O perfeccionismo adaptativo faria com que você atingisse metas de modo mais racional e tivesse satisfação e um aumento da autoestima. Os objetivos seriam elevados, mas dentro de seus limites, o que faria com que fosse possível obter prazer apesar de os trabalhos exigirem esforços intensos, além de que se poderia lidar de forma equilibrada de acordo com a demanda de cada situação.
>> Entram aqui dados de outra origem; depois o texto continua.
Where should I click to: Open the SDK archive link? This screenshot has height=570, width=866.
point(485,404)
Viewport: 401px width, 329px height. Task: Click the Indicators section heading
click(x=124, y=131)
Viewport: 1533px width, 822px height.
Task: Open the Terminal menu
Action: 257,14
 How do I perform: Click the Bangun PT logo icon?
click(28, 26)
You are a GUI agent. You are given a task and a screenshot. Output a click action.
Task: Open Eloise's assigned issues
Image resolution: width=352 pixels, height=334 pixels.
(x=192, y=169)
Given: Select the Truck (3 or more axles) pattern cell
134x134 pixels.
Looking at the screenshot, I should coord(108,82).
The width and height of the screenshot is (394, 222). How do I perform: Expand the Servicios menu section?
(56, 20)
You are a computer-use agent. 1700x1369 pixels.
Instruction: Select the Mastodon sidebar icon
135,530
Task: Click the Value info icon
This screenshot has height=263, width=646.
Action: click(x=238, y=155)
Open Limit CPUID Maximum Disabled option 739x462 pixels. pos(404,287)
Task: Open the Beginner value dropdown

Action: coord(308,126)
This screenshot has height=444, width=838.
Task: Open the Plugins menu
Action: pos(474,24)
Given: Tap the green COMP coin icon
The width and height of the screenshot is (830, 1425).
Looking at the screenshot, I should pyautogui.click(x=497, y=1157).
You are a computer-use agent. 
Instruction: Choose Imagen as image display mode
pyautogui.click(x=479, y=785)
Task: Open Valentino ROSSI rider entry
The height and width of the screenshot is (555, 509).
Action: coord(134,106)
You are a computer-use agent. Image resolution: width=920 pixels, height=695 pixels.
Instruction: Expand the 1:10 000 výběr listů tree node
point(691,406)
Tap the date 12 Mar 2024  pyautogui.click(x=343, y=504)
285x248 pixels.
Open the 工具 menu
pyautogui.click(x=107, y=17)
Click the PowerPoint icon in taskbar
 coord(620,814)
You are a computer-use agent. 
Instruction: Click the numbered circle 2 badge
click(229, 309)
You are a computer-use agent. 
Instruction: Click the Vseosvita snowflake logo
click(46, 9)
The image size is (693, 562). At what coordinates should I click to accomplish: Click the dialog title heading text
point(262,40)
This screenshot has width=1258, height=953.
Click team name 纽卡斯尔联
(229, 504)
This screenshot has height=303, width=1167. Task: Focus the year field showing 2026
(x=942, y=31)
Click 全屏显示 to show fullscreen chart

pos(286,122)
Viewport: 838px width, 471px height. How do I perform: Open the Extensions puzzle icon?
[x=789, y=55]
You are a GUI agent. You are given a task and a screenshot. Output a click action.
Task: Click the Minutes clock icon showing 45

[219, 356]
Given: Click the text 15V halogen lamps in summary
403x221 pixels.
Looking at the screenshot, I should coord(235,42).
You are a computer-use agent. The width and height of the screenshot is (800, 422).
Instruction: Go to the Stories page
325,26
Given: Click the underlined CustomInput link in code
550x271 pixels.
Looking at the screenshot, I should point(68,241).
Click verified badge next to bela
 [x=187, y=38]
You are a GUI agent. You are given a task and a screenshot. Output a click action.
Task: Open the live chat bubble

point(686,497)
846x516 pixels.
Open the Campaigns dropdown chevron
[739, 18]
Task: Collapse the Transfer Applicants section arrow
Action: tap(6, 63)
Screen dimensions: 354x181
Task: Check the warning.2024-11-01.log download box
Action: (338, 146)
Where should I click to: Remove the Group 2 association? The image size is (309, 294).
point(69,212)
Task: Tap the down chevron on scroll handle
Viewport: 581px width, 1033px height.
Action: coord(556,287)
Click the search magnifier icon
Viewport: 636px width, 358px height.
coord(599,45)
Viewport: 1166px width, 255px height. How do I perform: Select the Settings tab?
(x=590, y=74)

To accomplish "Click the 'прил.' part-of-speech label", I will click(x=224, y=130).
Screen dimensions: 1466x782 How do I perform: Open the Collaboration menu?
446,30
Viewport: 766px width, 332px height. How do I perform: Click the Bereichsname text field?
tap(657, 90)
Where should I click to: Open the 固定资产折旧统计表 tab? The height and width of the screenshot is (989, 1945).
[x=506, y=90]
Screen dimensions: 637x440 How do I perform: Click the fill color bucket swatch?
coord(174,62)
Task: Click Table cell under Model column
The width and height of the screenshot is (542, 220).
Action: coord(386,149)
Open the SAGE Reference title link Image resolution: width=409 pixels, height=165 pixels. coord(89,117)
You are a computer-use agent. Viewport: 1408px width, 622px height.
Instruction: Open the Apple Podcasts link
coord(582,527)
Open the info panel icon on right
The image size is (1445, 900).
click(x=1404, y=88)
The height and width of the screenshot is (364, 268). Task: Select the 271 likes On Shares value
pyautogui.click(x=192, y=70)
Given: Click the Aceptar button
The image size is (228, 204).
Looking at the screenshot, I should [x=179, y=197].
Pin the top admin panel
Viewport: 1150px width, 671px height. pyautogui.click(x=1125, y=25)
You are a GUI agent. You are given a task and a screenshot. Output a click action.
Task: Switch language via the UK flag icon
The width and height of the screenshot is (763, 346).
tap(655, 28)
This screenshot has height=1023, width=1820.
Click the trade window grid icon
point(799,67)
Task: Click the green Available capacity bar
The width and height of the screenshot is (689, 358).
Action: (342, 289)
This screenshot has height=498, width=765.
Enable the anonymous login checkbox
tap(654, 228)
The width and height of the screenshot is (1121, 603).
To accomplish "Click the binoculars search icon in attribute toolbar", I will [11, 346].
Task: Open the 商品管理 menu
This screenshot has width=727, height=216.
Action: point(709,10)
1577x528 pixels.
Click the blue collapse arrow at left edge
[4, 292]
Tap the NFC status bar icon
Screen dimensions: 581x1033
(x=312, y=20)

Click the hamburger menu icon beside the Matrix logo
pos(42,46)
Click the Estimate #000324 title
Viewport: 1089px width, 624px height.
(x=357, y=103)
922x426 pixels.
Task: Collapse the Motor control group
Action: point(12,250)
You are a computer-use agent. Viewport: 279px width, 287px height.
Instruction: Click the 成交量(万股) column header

Agora vamos às raízes do perfeccionismo. Gamble e Roberts (2005), em um estudo com mais de uma centena de adolescentes, perceberam que filhos de pais que alimentavam o hábito de manter comentários críticos e humilhantes sobre si mesmos além de uma expectativa de alta performance em todos os aspectos da vida, tinham receio de serem abandonados, tal como se sentiam desconfortáveis ao se relacionarem.

Isso possivelmente porque há uma profunda necessidade, ansiedade de corresponder às expectativas do outro que, muitas vezes, é visto como perfeito, consequentemente há a evitação de críticas e, claro, a frustração, já que é impossível tal correspondência nesses padrões. Frustração após frustração, o sujeito pode começar a perceber que é inútil fazer algo a respeito e começar a se paralisar, a entrar num processo depressivo.

Por que digo isso? Pois o estudo, ainda detectou a baixa-autoestima nesses adolescentes, sendo que as filhas percebiam mais esses comportamentos e eram mais sensíveis a eles.

Vale lembrar que a baixa autoestima faz muitas vezes com que haja uma luta do indivíduo em evitar que descubram o quão “ruim” ele é. Mais do que isso, é um dos pontos primordiais da depressão.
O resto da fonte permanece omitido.